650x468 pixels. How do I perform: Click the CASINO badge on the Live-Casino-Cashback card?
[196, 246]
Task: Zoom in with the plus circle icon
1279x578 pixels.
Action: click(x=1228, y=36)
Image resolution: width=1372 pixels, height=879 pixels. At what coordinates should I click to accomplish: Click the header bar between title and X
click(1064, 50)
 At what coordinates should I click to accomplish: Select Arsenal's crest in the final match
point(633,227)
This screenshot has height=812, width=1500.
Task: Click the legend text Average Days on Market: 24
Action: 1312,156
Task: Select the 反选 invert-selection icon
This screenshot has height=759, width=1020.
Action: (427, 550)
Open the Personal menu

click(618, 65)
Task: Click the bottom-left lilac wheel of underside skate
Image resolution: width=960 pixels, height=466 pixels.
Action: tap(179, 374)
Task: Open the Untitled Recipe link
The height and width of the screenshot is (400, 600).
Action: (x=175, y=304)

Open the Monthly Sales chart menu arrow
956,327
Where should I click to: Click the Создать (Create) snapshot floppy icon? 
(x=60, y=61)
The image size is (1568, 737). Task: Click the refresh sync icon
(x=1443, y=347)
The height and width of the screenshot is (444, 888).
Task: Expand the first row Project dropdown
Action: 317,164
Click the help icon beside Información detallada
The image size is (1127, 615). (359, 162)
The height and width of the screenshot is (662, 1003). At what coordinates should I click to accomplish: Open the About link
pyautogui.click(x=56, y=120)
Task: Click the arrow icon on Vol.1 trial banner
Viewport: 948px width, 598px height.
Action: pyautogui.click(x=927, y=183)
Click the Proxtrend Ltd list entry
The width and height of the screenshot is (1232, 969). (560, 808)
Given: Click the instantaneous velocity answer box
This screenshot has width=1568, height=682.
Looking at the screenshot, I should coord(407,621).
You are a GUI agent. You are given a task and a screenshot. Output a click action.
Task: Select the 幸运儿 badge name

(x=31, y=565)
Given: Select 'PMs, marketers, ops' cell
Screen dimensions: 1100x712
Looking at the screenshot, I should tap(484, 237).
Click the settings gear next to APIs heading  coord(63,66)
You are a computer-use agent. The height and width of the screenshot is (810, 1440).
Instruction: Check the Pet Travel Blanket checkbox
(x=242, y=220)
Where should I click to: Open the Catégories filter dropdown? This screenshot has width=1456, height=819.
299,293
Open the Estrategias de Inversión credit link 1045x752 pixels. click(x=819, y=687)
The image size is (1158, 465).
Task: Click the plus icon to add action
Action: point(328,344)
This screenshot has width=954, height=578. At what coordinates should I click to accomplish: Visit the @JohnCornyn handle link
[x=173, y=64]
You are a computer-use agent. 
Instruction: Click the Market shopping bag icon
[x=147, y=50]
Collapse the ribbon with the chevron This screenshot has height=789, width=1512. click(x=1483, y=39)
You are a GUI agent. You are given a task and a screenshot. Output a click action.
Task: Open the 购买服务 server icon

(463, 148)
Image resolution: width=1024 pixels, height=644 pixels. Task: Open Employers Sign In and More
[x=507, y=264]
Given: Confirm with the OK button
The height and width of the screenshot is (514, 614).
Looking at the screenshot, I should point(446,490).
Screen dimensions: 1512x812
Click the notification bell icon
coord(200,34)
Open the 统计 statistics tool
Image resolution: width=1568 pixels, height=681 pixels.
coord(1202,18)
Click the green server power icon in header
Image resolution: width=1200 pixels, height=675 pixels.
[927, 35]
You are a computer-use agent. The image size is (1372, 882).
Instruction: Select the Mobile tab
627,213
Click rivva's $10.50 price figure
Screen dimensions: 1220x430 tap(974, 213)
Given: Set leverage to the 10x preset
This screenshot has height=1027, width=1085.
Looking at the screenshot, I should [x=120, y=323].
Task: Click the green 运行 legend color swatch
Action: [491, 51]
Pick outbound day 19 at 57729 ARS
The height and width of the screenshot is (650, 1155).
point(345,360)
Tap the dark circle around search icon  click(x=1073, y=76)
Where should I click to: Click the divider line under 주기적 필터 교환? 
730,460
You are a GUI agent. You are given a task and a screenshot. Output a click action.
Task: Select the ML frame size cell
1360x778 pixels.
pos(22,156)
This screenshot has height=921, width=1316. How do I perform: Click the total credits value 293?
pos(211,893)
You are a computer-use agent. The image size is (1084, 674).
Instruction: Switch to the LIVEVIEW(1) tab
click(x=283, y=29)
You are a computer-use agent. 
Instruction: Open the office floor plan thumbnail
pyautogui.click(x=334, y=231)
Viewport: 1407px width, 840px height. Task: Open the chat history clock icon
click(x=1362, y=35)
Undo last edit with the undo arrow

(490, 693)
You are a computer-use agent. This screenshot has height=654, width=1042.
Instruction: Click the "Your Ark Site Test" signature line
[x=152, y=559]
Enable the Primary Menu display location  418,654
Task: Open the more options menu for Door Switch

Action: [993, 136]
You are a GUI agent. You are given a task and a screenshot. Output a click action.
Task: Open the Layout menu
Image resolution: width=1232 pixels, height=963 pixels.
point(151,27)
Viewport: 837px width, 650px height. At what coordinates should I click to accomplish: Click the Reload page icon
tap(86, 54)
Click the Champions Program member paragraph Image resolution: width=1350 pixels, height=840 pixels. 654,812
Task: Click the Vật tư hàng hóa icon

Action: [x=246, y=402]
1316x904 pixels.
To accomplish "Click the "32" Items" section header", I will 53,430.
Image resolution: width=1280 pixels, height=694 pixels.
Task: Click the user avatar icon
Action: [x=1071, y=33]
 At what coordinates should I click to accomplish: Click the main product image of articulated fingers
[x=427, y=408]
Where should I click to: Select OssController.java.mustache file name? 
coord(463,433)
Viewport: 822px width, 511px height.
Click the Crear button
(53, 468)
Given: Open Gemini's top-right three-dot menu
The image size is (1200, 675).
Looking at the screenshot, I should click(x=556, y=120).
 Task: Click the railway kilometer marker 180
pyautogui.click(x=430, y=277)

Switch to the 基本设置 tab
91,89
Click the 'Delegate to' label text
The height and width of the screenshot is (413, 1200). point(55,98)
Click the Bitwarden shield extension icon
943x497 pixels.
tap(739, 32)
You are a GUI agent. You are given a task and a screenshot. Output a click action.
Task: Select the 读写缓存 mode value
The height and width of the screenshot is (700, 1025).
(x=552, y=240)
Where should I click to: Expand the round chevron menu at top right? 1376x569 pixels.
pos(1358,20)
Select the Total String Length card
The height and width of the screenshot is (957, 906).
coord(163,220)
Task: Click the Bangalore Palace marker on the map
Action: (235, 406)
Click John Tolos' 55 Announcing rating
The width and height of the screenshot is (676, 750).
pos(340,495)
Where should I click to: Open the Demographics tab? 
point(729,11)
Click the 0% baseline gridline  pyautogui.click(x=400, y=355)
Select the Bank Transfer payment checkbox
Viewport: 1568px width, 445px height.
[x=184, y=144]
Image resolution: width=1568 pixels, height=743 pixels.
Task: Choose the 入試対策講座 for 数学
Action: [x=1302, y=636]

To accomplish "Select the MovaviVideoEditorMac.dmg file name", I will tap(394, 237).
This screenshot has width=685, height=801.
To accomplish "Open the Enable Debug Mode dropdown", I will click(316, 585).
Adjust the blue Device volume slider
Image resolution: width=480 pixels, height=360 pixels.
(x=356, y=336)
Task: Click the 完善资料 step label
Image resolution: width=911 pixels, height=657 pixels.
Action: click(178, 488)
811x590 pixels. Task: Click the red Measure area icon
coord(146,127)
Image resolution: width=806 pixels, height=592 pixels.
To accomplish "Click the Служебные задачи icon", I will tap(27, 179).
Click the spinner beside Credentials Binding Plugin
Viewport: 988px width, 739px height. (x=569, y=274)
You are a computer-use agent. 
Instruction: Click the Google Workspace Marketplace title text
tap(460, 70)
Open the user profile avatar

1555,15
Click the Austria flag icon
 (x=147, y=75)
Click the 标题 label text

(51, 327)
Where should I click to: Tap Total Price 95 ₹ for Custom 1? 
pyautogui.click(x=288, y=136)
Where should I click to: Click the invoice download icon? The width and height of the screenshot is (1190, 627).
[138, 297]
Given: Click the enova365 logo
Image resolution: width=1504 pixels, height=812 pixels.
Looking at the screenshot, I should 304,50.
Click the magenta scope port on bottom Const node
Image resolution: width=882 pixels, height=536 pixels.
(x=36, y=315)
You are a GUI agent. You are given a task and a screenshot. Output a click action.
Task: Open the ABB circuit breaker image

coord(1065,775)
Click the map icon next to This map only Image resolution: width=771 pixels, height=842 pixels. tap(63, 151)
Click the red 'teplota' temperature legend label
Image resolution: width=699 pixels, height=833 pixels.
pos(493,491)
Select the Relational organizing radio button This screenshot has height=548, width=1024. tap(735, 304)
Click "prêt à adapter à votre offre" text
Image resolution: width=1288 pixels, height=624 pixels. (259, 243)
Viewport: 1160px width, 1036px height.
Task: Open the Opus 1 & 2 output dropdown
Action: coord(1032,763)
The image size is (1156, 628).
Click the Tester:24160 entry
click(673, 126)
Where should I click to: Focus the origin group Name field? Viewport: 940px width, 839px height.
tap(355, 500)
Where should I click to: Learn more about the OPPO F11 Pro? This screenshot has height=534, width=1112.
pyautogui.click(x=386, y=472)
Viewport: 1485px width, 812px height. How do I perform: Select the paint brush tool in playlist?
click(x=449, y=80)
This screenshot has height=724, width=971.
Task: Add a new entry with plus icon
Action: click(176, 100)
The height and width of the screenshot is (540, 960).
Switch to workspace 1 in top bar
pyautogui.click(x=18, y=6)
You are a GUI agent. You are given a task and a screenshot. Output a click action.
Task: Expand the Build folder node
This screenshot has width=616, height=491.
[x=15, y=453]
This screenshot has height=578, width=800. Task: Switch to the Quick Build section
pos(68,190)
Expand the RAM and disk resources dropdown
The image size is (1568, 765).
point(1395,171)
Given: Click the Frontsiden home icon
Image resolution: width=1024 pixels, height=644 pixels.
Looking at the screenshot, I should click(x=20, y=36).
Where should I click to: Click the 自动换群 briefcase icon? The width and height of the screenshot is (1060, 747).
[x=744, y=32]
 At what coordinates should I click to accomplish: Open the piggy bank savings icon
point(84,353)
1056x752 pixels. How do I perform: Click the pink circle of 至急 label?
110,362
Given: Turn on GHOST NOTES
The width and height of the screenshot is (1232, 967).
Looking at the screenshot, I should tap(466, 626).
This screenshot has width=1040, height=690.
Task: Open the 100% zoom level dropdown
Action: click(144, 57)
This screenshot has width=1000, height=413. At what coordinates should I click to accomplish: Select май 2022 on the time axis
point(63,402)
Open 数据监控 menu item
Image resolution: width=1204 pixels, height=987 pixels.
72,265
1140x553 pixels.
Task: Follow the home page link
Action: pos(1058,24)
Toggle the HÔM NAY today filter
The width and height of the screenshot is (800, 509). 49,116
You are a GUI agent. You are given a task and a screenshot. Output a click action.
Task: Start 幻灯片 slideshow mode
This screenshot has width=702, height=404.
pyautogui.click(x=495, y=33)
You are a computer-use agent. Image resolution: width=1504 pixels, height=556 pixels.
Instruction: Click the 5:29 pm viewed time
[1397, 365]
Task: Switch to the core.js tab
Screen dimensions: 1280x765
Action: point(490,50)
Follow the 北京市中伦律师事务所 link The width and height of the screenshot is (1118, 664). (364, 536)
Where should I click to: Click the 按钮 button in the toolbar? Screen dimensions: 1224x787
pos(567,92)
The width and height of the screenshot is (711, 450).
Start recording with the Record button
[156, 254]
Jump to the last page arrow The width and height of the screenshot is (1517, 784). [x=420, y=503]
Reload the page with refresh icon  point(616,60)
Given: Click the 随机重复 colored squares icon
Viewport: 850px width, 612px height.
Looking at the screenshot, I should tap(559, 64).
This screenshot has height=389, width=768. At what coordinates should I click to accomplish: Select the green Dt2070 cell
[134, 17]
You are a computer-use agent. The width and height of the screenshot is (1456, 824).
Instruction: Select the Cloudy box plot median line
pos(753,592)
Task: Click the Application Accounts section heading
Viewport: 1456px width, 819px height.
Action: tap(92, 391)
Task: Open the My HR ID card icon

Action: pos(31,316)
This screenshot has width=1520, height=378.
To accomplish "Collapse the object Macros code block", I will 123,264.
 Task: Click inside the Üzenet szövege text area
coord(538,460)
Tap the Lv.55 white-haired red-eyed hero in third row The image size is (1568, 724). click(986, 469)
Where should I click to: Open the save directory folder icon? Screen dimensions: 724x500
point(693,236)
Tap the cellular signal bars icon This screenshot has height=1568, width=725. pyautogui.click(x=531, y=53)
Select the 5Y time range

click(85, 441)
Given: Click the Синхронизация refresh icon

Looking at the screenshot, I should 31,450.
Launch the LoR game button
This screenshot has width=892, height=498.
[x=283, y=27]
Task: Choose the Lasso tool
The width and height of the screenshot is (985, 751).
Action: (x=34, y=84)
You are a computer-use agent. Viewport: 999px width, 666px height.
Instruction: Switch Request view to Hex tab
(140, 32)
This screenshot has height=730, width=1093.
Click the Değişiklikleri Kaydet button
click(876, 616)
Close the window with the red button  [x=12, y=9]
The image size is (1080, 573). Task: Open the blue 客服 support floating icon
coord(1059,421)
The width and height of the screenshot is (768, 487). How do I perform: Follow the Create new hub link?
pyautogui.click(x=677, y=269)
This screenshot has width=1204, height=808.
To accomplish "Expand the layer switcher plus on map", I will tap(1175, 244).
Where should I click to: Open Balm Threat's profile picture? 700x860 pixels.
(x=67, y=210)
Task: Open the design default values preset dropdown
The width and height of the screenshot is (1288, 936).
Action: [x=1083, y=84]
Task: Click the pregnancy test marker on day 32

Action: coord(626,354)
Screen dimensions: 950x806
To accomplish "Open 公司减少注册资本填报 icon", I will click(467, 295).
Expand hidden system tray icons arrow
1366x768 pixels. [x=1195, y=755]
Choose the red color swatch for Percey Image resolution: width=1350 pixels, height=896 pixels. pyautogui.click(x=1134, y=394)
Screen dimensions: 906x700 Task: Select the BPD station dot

--------------------

▸ Task instructions: Using the material above, copy every line in which the string "Collapse" occurs.

▸ Response to the exercise:
Collapse the ribbon with the chevron This screenshot has height=789, width=1512. click(x=1483, y=39)
To accomplish "Collapse the object Macros code block", I will 123,264.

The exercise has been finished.